» **EXERCISE BRIEF**
Look through the listing and locate every line containing the word "palette"; copy those lines.

SUPPLIED ENTRIES Block Start

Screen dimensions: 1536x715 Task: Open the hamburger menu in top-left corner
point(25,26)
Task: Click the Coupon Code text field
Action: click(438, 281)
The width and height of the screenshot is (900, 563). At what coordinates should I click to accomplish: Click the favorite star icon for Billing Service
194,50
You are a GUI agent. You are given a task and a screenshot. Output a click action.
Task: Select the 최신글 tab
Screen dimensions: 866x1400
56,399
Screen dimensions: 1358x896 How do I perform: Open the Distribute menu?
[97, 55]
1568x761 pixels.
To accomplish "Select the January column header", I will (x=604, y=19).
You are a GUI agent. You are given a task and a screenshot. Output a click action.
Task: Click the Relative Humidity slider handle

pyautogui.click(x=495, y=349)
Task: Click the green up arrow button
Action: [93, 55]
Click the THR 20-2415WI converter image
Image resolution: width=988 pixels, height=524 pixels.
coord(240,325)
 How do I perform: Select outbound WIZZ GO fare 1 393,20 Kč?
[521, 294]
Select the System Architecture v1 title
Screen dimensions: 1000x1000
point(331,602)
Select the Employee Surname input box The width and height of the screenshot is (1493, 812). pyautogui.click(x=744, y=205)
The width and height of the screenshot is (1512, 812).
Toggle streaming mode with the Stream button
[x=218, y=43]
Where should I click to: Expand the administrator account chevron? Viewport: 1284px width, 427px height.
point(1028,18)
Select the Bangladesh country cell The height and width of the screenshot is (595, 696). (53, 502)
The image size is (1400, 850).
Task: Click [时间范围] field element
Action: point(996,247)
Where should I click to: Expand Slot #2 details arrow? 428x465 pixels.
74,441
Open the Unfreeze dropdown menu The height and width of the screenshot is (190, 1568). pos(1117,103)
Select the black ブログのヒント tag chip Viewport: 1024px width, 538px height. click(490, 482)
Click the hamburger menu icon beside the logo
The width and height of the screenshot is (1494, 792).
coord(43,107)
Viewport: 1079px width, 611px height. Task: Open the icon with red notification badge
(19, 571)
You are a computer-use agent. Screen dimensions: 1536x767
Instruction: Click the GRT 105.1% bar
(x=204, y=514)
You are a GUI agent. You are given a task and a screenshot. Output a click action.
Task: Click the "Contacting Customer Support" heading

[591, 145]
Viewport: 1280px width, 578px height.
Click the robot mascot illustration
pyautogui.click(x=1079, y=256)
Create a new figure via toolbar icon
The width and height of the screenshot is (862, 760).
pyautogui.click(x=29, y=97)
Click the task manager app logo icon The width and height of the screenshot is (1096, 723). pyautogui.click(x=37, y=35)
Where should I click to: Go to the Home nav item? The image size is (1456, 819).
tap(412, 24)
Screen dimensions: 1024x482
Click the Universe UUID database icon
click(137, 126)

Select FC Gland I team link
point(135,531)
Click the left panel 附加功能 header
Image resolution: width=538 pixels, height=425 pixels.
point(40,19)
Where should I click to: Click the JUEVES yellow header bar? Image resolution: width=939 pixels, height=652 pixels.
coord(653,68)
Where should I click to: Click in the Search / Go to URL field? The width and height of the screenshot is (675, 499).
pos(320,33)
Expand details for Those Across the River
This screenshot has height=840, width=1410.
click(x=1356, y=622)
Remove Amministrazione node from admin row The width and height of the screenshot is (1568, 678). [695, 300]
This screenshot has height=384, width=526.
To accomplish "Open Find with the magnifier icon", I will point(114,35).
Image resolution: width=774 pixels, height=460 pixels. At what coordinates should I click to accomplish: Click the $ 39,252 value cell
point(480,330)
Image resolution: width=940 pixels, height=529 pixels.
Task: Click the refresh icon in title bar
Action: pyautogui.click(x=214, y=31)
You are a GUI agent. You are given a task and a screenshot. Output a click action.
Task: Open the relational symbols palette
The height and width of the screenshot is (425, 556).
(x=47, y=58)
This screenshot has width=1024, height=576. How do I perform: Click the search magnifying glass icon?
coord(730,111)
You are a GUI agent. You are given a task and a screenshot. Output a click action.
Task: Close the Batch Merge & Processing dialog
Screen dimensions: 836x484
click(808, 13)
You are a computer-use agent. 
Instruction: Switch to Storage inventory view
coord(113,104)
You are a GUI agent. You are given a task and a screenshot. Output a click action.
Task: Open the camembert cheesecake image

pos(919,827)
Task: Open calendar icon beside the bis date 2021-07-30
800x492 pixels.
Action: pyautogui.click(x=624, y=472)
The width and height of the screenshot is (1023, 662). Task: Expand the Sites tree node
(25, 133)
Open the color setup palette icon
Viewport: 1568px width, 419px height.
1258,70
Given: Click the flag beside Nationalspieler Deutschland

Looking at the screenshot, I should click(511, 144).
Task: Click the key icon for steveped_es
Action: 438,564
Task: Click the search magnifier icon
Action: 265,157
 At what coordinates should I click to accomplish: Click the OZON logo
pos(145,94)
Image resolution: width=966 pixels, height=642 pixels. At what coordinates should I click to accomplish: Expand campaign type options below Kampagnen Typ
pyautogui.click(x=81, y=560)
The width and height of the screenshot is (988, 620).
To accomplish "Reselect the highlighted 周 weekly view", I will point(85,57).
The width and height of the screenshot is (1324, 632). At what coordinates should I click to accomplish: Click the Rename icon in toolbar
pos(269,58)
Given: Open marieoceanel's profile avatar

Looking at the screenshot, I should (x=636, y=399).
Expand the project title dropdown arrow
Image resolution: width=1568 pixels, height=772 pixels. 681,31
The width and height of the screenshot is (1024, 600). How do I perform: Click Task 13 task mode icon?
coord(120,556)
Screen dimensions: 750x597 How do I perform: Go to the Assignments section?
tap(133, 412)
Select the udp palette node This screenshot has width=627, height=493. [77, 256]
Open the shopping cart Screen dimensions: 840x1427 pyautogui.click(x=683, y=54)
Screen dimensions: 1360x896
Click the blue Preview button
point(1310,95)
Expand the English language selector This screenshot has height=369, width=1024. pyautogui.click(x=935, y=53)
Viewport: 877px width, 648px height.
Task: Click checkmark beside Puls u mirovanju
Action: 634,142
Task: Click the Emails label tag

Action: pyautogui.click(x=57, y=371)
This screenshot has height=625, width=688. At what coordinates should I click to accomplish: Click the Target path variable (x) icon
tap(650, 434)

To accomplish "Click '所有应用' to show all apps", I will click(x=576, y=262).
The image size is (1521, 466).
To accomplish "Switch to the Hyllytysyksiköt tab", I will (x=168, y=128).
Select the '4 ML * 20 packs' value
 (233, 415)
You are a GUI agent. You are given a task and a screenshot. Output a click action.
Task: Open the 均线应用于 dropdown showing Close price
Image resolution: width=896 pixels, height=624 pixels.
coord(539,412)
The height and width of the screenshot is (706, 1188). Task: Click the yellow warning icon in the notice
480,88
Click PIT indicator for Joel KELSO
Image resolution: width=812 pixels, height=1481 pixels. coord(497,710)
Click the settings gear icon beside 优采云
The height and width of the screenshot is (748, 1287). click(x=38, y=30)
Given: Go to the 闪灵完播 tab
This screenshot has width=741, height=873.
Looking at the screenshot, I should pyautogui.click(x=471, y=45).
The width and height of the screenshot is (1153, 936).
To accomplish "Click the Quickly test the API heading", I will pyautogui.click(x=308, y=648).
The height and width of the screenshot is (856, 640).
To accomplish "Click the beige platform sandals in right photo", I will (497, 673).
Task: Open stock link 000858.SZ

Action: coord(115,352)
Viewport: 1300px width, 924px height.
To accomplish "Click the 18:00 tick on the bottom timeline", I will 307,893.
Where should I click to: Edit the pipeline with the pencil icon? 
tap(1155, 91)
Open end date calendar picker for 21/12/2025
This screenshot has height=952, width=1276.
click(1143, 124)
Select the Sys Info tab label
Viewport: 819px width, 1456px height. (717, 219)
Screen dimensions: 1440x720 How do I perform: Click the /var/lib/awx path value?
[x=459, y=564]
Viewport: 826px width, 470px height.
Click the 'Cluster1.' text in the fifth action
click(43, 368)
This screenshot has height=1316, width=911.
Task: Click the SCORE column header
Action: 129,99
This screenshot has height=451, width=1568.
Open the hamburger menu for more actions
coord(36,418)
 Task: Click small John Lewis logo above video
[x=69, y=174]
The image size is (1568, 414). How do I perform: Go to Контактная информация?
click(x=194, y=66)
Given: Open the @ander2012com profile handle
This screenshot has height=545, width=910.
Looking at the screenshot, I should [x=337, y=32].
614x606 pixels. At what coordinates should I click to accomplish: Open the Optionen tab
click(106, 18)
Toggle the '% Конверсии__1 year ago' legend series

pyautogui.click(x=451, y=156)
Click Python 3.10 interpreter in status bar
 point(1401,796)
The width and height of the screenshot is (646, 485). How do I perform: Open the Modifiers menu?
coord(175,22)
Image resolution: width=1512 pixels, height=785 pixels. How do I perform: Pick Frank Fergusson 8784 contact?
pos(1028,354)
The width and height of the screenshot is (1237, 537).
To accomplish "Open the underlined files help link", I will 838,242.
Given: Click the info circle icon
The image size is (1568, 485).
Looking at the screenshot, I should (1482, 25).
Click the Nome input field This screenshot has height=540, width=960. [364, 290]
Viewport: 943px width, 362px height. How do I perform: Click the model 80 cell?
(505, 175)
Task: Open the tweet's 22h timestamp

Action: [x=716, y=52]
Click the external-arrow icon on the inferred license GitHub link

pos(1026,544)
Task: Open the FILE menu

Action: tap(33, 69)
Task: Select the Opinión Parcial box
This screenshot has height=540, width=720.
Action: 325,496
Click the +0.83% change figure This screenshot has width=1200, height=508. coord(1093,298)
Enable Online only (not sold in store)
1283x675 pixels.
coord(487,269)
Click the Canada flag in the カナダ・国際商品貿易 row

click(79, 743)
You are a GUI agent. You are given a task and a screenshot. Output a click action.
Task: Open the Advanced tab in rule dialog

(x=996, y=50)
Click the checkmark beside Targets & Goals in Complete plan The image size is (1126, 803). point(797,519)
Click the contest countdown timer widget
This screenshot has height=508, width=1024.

SUPPLIED ENTRIES Block End

» **SOLUTION TO THIS TASK**
Task: Open the relational symbols palette
Open the color setup palette icon
Select the udp palette node This screenshot has width=627, height=493. [77, 256]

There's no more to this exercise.